» **Dataset records**:
******************************

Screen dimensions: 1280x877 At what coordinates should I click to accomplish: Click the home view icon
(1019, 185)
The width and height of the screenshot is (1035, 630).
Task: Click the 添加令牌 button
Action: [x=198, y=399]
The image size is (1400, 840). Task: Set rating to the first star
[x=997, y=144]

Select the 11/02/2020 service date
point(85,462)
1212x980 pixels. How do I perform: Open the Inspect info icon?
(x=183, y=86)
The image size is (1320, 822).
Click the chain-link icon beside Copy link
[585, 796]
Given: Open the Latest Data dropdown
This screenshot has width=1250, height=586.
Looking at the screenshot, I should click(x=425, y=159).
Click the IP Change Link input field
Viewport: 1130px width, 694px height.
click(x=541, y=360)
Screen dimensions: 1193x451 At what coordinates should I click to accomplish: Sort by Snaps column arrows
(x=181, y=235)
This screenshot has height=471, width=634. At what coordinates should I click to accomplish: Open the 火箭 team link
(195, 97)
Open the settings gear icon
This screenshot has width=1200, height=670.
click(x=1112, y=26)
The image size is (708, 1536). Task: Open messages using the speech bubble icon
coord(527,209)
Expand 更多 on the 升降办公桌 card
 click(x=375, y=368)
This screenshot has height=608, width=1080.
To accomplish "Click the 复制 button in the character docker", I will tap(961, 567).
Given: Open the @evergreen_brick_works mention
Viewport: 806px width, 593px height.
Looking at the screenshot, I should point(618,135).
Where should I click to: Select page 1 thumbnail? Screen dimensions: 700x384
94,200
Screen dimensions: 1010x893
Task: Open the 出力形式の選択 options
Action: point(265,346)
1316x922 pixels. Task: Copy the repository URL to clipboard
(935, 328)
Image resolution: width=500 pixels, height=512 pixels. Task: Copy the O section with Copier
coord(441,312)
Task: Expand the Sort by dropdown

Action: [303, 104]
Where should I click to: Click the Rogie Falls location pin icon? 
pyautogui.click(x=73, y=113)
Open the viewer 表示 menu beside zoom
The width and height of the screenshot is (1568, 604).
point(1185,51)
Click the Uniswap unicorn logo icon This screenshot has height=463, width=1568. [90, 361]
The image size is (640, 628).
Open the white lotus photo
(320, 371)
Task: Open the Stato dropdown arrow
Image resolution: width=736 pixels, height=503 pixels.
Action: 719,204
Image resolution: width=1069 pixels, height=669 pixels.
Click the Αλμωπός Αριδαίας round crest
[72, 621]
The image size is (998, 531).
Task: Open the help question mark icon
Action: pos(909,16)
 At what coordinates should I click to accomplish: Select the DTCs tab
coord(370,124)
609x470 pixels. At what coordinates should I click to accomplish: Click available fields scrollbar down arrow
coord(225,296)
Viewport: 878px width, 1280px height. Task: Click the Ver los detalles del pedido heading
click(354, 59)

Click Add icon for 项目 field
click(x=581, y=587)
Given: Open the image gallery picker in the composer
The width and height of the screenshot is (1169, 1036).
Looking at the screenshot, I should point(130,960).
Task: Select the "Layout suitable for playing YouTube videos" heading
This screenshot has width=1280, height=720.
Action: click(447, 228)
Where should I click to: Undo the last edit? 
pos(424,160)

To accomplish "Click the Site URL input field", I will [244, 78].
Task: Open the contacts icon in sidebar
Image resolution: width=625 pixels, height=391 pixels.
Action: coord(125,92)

******************************

Determine how many lines of the material above contain "will", and give that number with no other words.

» **Exercise response**: 2